リテール大革命

お客は「どの弁当」の前で立ち止まっているのか ベルクの分析が面白い「実証実験」の結果(3/4 ページ)

» 2022年11月16日 08時05分 公開
[土肥義則ITmedia]

昼と夜で通過人数が違う

 データ分析を担当している、販売運営部の久保田聡さんはこの数字を見て驚いた。「これまでの経験と勘で、滞留率が高いのはAかDと思っていたのに、Bという結果は信じられなかったですね」と振り返る。思い込んでいたのは、自分だけなのかもしれない。ということもあって、結果を知らせずに、他のスタッフにこのような質問を投げかけた。「滞留率が高かったのは、どのエリアだと思うか?」と。

 多くの人は「A」または「D」と答えていて、「B」と答えたのは数人だけ。ただ、通過人数をみると、やはりAとDが多い。立ち止まって購入している人も多いが、通過している人も多いことが見えてきたのだ。こうしたデータを受けて、我孫子店ではどのような手を打つことができるのだろうか。

 「滞留率が高い『B』に置いている商品を『C』に並べたらどうなるのか。『B』よりも『C』のほうが通過人数が多いので、以前よりも『B』の商品が売れるようになるかもしれません」(久保田さん)

 このほかにも、考えられる手はある。例えば、夜の時間帯だ。夜になると、AとDの前を通る人が増える。なぜか。仕事が終わって「今日の晩ご飯は、お弁当にしよう。いつものカツ重かな」といった感じで、目的買いの人が増えるからである。
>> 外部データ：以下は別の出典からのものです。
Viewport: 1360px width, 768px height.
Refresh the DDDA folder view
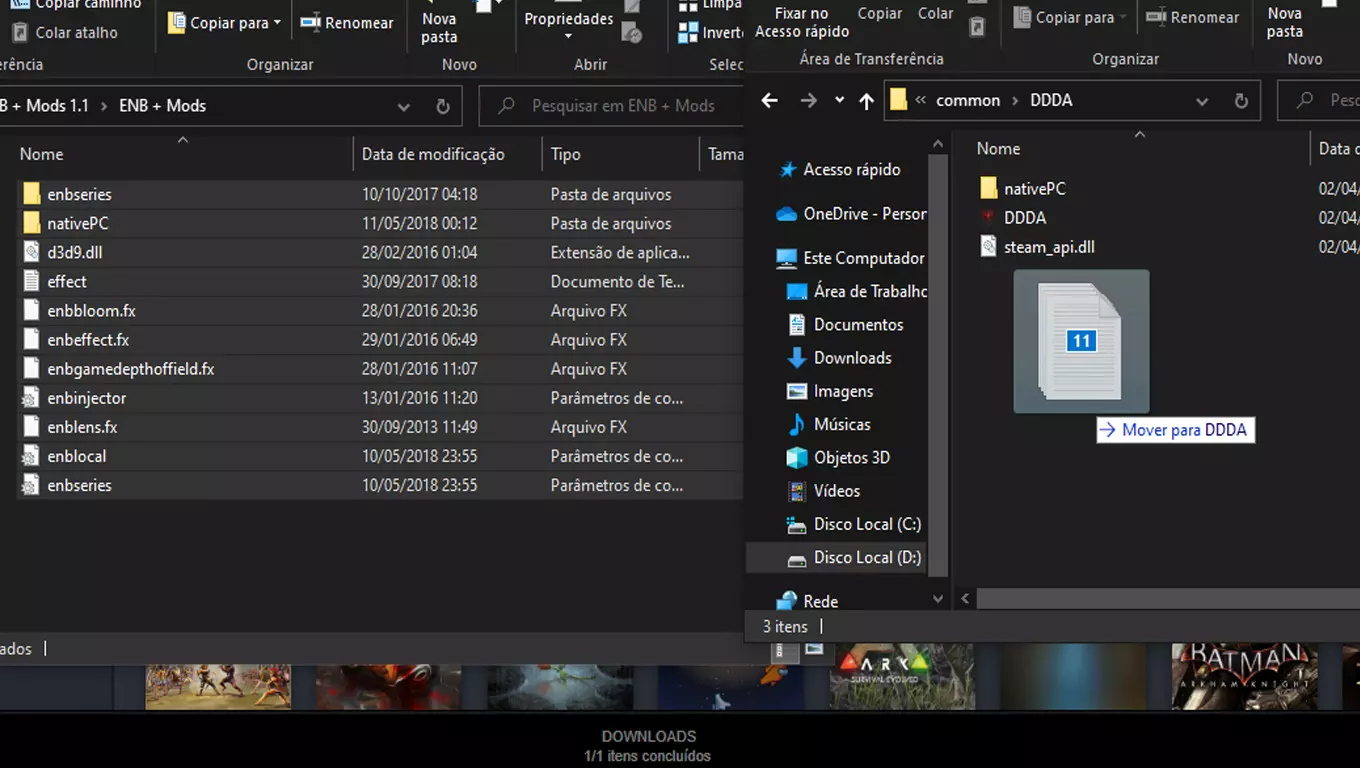[1241, 101]
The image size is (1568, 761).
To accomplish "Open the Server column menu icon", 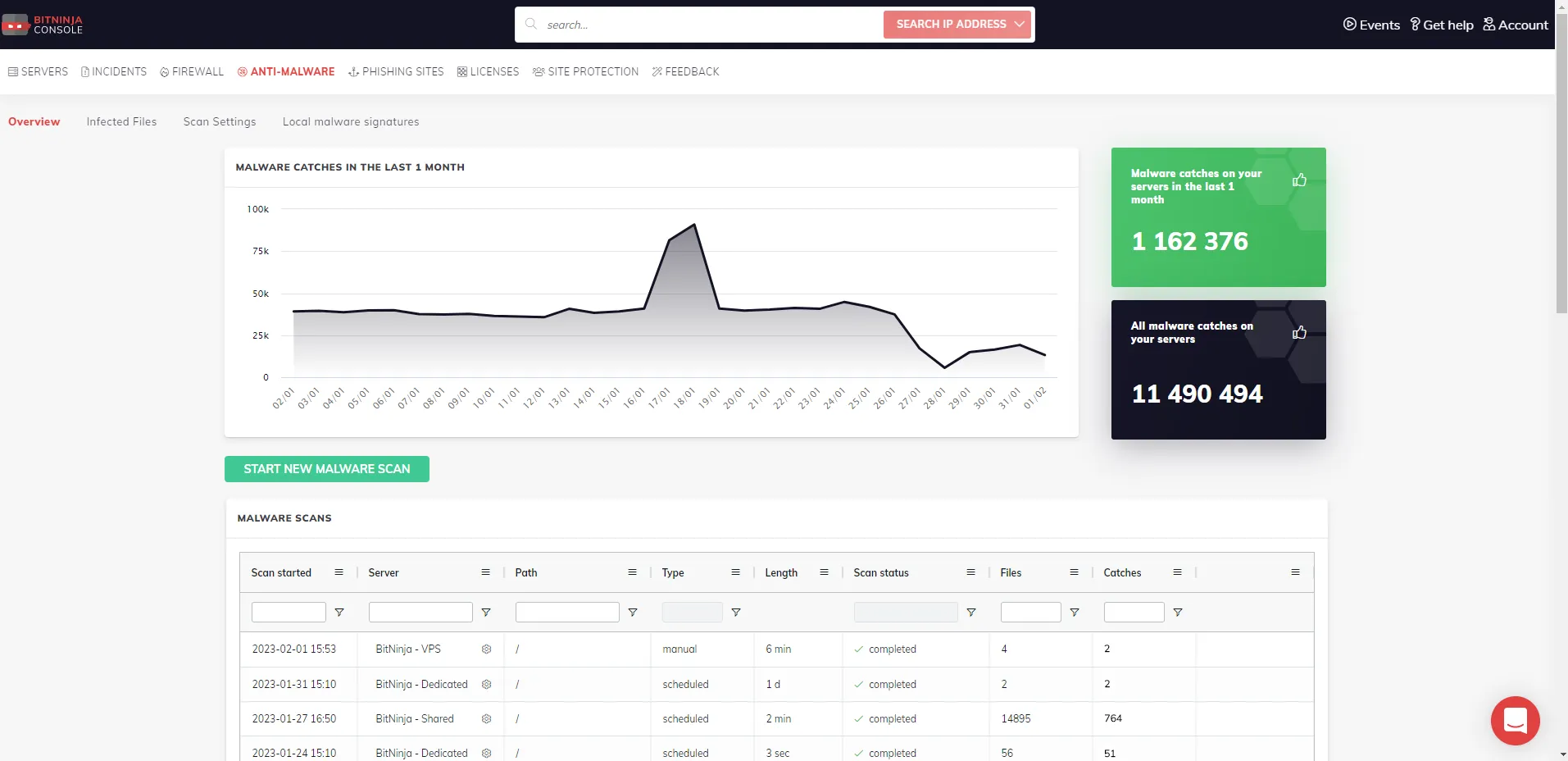I will click(485, 572).
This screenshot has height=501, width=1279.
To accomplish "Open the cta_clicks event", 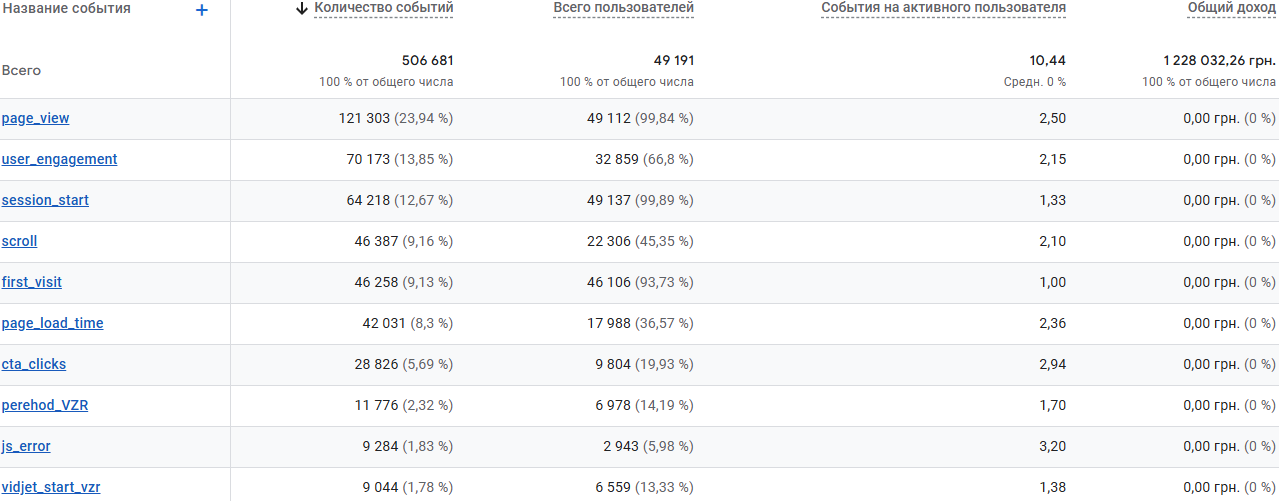I will (34, 364).
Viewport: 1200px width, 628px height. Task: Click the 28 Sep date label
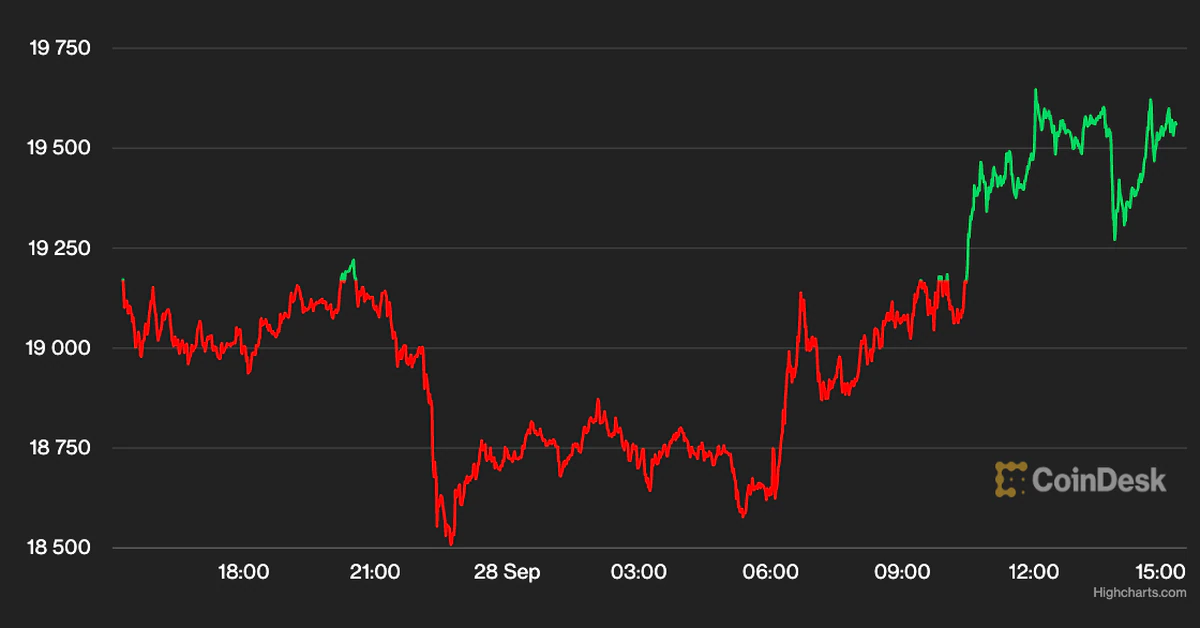click(507, 573)
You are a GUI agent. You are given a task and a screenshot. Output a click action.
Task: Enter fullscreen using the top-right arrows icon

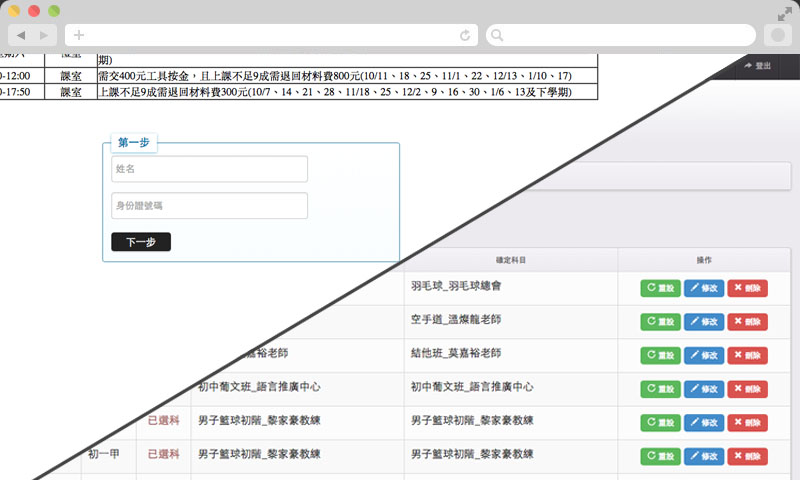784,13
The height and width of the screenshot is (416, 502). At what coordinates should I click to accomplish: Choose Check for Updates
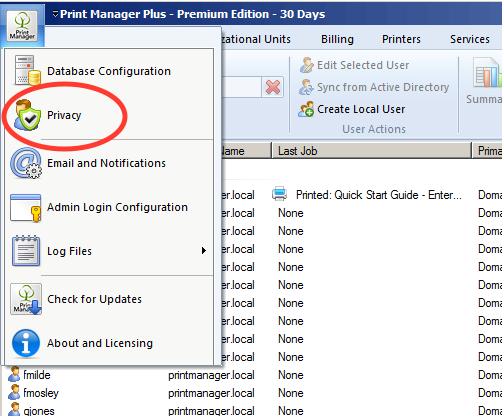point(109,299)

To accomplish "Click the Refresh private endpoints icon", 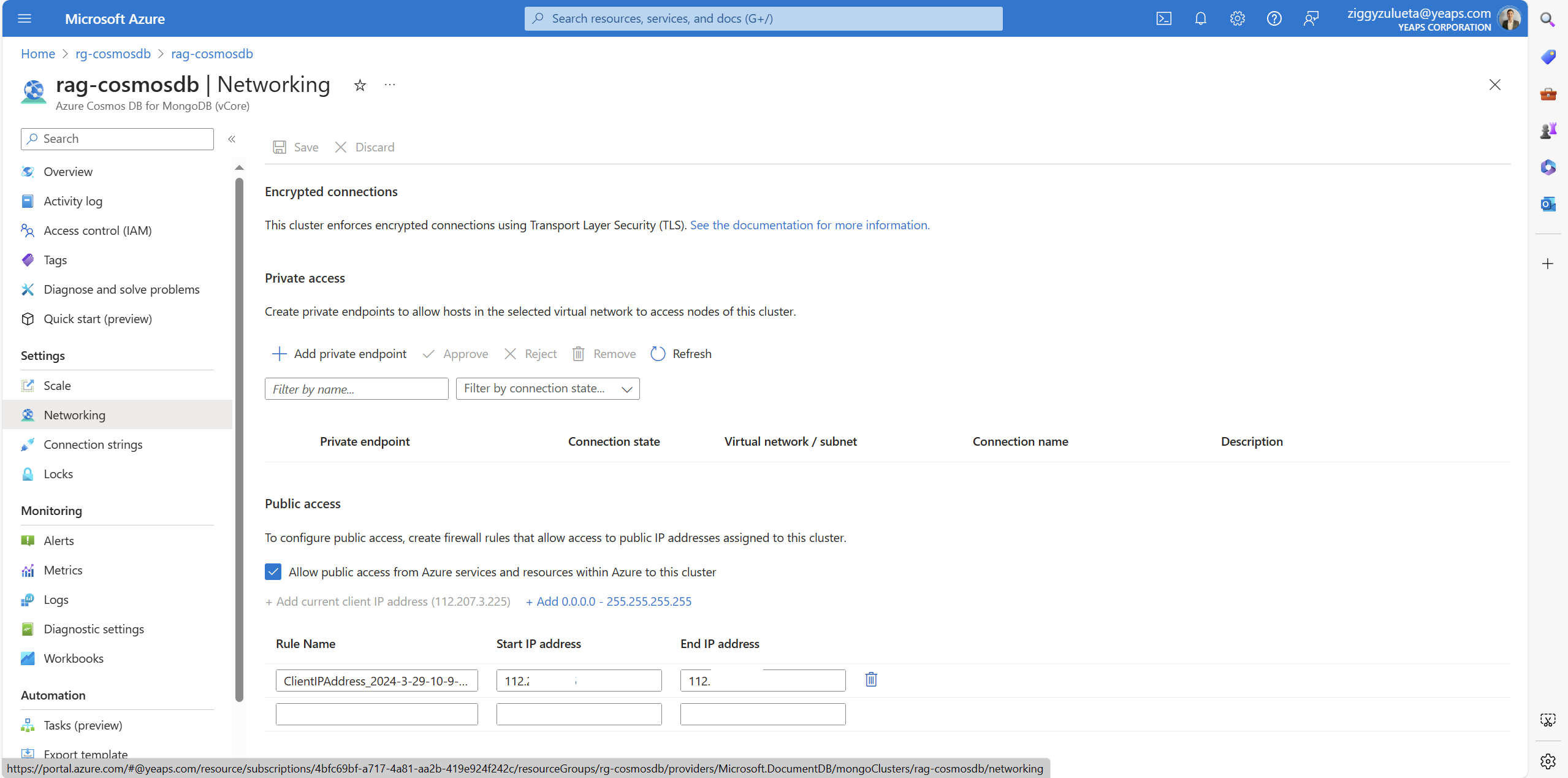I will (658, 354).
 一方、BとCの前を歩く人は少なくなる。なぜか。AとCの背後には総菜などを扱っているので、「晩ご飯のおかずはどれがいいかな」といった人たちも集まる。お弁当との相性の良さもあって、多くの人が歩いているわけだが、BとCの背後には、自炊が必要な商品が並んでいる。夜遅い時間に家で自炊を始める人は少ないようで、BとCを通過する人は減少するのだ。

人気のカツ重
BとCに陳列されているお弁当

 昼と夜で通過人数が違うことも、データで示されている。であれば、BとCに並んでいる商品をAとDに近づければいいのかもしれない。たくさんの人が通過しているので、BとCの商品が目に入って「買ってみようかな」といった人が増えることも考えられる。

 「AIカメラを導入する前は、商売人としての経験と勘に頼る部分がありました。『これまではこうだったから、こうなるよね』といった形で進めていましたが、いまは違う。『数字がこうなっているから、このようなことができるよね』といった話ができるようになりました」(久保田さん)。お客はお弁当の周りをグルグル回っているが、ベルクのスタッフは仮説と検証をグルグル回しているようである。